Effects On Diabetes Prevention

Given the substantial morbidity and excess mortality associated with diabetes, the prevention of type 2 diabetes is a major public-health issue (43). It is well known that subjects with IGT (those with a plasma glucose between 140 and 199 mg/dL 2 hours after a 75 g oral glucose load) are insulin resistant and at high risk to progress on to type 2 diabetes (44). As potent insulin sensitizers, the thiazolidinediones have the potential to prevent type 2 diabetes in high-risk individuals. In the first study to demonstrate this effect (TRIPOD study) (41), Buchanan et al. observed that treatment with troglitazone 400 mg daily for up to 5 years delayed or prevented the onset of type 2 diabetes in high-risk Hispanic women with a history of gestational diabetes by about 50%. This protective effect was associated with the preservation of pancreatic p-cell function and persisted for 8 months after study medications were stopped (41). Women who completed the TRIPOD study were offered participation in the PIPOD study and in these women, 3 years of pioglitazone treatment was associated with stable pancreatic p-cell function and the same diabetes prevention effect seen in the TRIPOD study (42).

The diabetes-prevention effect of the thiazolidinediones was confirmed in the landmark Diabetes Prevention Program, in which more than 4000 subjects with IGT and high FPG were randomized to either intensive lifestyle intervention, metformin 850 mg b.i.d., troglitazone 400 mg daily or placebo (44). In this study, troglitazone was discontinued early due to reports of idiosyncratic hepatotoxicity associated with its use. However, in the subjects who received troglitazone for a mean of 0.9 years, there was a robust 75% reduction in the incidence of diabetes compared to the placebo group. In the same period, there was a 57% reduction in the intensive lifestyle group and a 44% reduction in the metformin group (45). An interesting aspect of this study was that after troglitazone withdrawal, the diabetes incidence rate increased to that of the placebo group, thereby indicating that the protective effect did not persist after the drug was stopped. This is in contrast to the findings from the study conducted by Buchanan et al. in Hispanic women with GDM, in whom the effects of troglitazone persisted for up to 8 months after discontinuation (41).

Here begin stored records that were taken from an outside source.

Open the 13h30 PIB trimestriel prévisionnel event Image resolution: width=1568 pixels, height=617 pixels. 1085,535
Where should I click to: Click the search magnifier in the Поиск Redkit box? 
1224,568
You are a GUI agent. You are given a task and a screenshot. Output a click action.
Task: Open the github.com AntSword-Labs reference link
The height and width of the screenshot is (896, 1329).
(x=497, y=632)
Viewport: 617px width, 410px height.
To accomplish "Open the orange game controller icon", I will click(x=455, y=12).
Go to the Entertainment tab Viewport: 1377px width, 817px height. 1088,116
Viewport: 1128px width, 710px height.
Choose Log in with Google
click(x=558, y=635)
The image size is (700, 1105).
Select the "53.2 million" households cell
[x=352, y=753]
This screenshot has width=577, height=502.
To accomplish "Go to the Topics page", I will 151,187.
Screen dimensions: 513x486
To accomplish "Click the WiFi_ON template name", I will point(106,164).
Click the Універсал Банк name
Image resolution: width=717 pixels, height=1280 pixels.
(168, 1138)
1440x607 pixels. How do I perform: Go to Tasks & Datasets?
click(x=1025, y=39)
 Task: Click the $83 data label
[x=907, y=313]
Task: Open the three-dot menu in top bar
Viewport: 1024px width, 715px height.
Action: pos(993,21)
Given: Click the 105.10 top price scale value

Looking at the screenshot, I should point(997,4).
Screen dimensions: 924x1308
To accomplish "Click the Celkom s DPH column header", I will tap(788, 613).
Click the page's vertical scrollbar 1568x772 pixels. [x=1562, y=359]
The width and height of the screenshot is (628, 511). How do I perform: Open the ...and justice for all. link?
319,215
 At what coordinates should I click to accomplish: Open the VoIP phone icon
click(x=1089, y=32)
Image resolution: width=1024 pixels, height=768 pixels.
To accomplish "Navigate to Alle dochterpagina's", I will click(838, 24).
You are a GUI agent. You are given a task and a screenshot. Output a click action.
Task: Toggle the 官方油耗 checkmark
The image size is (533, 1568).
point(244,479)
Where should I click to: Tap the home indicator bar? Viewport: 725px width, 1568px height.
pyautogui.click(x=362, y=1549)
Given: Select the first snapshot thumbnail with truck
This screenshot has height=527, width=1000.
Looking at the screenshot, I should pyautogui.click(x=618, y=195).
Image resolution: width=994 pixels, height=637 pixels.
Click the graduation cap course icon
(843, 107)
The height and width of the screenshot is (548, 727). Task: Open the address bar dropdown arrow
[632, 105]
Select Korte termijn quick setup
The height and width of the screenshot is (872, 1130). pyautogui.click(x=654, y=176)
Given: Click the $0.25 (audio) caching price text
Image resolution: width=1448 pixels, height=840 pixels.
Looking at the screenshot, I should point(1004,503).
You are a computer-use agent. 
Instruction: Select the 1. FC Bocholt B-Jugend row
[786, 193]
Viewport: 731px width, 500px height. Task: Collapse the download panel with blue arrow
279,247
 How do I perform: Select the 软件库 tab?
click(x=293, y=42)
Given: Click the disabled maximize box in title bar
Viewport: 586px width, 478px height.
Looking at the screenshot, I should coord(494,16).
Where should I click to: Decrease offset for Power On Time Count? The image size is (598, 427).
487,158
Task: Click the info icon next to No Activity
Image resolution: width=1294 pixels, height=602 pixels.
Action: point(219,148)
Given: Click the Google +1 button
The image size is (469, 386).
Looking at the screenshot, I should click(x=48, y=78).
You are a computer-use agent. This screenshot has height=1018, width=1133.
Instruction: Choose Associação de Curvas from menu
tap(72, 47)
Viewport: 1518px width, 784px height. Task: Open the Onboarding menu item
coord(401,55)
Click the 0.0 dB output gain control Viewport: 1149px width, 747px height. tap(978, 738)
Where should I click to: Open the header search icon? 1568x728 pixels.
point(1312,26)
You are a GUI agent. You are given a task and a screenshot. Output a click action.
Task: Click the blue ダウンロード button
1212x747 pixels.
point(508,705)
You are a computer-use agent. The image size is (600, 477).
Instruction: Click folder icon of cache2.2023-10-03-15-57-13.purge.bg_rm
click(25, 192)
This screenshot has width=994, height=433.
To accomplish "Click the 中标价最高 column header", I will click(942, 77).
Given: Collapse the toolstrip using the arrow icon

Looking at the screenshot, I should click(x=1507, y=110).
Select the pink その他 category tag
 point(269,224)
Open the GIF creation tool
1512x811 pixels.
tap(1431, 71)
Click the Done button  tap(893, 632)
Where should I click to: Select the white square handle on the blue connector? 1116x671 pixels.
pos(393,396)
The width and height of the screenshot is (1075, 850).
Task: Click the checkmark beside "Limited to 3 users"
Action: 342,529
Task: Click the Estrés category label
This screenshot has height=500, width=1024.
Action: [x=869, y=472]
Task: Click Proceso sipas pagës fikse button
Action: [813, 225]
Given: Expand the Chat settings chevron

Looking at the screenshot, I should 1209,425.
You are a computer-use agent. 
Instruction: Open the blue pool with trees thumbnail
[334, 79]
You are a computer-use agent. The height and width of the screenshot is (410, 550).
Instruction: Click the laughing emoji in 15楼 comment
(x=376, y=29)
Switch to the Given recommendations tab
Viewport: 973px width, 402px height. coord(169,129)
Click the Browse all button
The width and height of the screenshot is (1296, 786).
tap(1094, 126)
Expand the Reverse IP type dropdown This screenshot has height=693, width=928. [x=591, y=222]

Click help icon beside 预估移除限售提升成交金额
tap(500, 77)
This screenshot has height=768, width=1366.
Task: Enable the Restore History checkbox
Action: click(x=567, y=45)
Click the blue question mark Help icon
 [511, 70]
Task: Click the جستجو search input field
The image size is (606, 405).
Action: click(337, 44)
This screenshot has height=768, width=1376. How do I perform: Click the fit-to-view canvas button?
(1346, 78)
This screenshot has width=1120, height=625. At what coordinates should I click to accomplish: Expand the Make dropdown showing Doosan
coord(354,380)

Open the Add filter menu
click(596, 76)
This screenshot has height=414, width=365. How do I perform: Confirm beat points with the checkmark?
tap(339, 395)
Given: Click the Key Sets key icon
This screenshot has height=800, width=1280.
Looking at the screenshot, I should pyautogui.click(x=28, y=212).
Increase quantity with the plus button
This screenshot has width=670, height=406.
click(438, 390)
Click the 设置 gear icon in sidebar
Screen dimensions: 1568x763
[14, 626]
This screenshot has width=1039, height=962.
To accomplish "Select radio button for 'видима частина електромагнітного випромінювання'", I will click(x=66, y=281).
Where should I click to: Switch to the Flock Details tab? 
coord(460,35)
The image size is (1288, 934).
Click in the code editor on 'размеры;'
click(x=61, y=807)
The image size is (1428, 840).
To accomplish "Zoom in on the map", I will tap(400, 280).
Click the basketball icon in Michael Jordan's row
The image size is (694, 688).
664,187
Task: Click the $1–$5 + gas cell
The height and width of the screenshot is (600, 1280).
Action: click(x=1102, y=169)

The DREAM trial (Diabetes REduction Assessment with ramipril and rosiglitazone Medication) is the largest completed diabetes prevention trial and was designed to assess whether rosiglitazone reduces the frequency of diabetes in individuals with IGT or IFG, or both (33). A total of 5269 adults aged 30 years or more with IGT/IFG, or both, and no previous cardiovascular disease were randomly assigned to receive rosiglitazone 8 mg daily or placebo (in this study, ramipril was also studied in a 2 x 2 factorial design). After a median of 3 years, rosiglitazone substantially reduced incident type 2 diabetes by 62% and increased the likelihood of regression to normoglycemia. Cardiovascular event rates were much the same in both groups, although 0.5% of participants in the rosiglitazone group and 0.1% in the placebo group developed heart failure (P = 0.01). Of note, in this study, ramipril failed to reduce the progression to type 2 diabetes. The DREAM trial confirms the results of the earlier studies and strongly suggests that diabetes progression can be altered with thiazolidinedione therapy in high-risk individuals with IGT/IFG. Early treatment with a thiazolidinedione may represent a useful treatment option to effectively prevent or delay the progression of diabetes and its complications. However, the greater benefits in high-risk individuals will have to be balanced against the increased risk of heart failure. Nevertheless, treatment with a thiazolidinedione may be an option in people at high risk of diabetes in whom lifestyle intervention (diet and exercise) and metformin therapy has failed or is not indicated.